** Opening RECORDS FOR THIS TASK block **

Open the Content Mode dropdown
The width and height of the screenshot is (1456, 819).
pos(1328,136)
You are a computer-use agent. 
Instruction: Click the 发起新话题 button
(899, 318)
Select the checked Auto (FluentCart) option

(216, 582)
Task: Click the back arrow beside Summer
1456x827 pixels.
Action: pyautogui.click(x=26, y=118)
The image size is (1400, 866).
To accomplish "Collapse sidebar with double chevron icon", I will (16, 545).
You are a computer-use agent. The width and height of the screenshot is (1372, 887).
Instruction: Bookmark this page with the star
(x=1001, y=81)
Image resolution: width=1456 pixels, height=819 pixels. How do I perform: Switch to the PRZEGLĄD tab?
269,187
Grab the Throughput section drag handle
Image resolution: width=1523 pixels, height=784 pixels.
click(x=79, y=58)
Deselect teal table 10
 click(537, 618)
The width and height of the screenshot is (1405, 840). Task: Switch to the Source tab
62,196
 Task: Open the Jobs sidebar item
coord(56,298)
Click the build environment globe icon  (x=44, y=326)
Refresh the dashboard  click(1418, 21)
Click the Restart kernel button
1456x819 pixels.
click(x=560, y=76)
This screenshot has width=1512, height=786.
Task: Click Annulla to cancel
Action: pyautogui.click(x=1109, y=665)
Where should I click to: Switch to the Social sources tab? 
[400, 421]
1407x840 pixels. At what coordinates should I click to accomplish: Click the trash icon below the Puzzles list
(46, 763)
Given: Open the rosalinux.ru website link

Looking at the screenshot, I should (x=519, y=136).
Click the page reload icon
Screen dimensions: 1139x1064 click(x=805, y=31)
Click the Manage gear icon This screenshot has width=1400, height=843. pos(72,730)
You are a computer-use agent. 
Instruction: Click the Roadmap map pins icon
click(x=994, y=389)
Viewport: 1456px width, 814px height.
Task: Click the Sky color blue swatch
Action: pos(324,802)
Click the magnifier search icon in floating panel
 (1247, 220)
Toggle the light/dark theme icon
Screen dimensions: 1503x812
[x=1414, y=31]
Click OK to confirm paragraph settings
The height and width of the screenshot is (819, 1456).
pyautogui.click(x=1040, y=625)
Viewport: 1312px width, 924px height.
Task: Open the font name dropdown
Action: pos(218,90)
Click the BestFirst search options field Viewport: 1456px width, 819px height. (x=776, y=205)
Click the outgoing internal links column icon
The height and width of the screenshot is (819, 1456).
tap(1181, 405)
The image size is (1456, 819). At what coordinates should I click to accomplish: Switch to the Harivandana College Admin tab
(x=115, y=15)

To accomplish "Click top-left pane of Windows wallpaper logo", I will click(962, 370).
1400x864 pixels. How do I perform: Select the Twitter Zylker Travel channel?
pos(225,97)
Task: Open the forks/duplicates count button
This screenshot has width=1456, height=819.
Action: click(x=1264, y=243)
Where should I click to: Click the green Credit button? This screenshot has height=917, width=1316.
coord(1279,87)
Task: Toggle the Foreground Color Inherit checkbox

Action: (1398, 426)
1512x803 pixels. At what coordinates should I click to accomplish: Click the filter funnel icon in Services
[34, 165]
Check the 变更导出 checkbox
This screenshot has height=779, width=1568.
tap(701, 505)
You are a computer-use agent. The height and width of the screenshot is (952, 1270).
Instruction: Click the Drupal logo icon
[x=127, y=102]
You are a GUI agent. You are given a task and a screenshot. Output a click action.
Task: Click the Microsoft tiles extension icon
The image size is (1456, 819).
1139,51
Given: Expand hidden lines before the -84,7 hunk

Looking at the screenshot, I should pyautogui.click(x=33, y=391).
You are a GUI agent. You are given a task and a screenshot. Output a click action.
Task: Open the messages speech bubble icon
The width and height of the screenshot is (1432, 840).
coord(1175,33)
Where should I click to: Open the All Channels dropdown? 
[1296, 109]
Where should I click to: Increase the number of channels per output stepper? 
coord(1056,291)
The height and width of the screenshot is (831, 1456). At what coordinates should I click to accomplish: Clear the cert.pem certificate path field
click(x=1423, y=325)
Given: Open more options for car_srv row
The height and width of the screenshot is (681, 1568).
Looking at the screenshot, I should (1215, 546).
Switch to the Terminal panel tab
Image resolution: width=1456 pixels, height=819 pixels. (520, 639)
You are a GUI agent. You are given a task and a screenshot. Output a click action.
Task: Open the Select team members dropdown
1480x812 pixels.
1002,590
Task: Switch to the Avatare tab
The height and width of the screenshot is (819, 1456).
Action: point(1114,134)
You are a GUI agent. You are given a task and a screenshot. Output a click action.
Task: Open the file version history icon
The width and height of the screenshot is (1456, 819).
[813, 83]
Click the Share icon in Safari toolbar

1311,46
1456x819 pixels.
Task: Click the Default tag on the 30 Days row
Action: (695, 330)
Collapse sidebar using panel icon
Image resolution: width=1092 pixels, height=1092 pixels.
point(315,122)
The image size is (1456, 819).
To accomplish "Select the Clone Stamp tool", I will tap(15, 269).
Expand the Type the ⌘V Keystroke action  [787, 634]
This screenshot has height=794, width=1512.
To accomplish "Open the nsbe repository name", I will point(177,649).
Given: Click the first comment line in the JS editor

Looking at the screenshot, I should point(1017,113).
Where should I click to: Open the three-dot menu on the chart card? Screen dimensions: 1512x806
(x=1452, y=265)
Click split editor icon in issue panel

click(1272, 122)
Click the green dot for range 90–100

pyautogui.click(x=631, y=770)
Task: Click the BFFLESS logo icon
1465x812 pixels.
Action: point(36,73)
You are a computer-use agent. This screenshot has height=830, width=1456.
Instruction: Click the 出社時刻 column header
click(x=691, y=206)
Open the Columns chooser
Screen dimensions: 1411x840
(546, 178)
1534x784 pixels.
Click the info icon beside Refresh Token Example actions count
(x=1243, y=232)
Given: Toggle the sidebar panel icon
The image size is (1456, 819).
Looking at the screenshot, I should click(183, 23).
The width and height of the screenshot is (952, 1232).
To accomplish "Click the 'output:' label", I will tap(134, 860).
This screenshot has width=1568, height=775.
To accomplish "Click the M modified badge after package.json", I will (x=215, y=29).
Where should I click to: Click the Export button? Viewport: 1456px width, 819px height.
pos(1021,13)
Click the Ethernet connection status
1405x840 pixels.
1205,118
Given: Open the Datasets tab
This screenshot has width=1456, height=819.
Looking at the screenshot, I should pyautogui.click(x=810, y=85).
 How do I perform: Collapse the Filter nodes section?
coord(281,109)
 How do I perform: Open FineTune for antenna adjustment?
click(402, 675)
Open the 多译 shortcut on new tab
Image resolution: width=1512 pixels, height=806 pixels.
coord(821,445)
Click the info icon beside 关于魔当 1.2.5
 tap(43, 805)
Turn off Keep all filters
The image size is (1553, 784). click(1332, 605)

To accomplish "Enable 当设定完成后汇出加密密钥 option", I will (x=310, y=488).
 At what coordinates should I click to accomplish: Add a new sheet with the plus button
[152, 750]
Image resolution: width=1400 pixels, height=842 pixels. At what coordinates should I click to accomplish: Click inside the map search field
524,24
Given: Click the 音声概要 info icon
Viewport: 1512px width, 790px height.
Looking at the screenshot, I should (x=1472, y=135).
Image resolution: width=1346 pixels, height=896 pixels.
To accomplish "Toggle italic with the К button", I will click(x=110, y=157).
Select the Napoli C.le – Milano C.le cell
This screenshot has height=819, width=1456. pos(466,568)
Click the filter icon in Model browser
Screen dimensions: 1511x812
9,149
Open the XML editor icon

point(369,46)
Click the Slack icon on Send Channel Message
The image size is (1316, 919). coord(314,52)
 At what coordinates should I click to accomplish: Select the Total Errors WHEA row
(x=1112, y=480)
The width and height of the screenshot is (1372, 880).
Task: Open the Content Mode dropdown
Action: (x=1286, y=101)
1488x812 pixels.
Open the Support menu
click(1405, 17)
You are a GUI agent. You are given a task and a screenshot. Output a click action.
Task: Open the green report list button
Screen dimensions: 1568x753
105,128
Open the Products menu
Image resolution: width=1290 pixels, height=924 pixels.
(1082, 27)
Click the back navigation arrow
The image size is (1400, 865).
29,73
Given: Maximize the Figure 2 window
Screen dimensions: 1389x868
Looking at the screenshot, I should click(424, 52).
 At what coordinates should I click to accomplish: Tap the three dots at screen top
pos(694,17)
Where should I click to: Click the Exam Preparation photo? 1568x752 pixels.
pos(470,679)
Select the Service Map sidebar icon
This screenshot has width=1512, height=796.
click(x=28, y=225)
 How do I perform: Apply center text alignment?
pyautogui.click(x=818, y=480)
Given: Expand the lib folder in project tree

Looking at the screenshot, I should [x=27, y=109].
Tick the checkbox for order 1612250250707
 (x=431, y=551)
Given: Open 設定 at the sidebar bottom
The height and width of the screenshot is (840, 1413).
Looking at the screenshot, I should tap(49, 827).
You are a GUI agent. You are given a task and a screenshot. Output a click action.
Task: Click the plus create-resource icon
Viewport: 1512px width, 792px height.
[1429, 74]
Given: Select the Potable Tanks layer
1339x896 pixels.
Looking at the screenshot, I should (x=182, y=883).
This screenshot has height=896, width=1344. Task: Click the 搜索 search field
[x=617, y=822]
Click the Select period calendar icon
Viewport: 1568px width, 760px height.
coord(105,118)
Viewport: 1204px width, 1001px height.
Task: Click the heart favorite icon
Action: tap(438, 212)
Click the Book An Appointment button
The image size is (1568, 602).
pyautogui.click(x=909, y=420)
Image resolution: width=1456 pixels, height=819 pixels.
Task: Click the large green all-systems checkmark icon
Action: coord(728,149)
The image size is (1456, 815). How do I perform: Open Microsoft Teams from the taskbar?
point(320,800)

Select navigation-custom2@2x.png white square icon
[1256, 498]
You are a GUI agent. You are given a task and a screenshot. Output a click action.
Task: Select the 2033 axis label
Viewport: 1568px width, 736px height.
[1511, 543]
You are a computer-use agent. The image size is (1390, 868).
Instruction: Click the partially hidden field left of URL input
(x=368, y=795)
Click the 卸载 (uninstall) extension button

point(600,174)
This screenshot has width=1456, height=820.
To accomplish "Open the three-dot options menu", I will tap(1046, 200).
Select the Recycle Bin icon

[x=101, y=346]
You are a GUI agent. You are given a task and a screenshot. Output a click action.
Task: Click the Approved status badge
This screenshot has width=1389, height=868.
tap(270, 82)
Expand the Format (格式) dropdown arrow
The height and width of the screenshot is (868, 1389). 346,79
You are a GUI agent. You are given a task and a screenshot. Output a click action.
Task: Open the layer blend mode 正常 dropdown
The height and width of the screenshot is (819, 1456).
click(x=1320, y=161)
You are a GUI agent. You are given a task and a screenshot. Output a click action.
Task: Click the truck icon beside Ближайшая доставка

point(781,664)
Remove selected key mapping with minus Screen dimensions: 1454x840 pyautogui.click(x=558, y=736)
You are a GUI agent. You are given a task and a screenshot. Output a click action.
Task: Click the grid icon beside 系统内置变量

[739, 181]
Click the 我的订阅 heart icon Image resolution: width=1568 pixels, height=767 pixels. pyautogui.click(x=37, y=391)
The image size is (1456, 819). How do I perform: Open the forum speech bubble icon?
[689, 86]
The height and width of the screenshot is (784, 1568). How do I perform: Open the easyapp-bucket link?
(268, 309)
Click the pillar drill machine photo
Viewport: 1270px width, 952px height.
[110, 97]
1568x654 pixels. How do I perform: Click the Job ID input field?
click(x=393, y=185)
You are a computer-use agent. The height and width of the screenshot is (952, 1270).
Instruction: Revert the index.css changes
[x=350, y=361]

** Closing RECORDS FOR THIS TASK block **

■ WORK TO BE COMPLETED ■
The answer must consist of each line from the data that includes the string "computer".

■ YOUR SOLUTION ■
You are a computer-use agent. 
You are a computer-use agent. The width and height of the screenshot is (1372, 887).
You are a computer-use agent. 
You are a computer-use agent. The height and width of the screenshot is (952, 1270).
You are a computer-use agent. This screenshot has height=830, width=1456.
You are a computer-use agent. The image size is (1390, 868).
You are a computer-use agent. The height and width of the screenshot is (952, 1270).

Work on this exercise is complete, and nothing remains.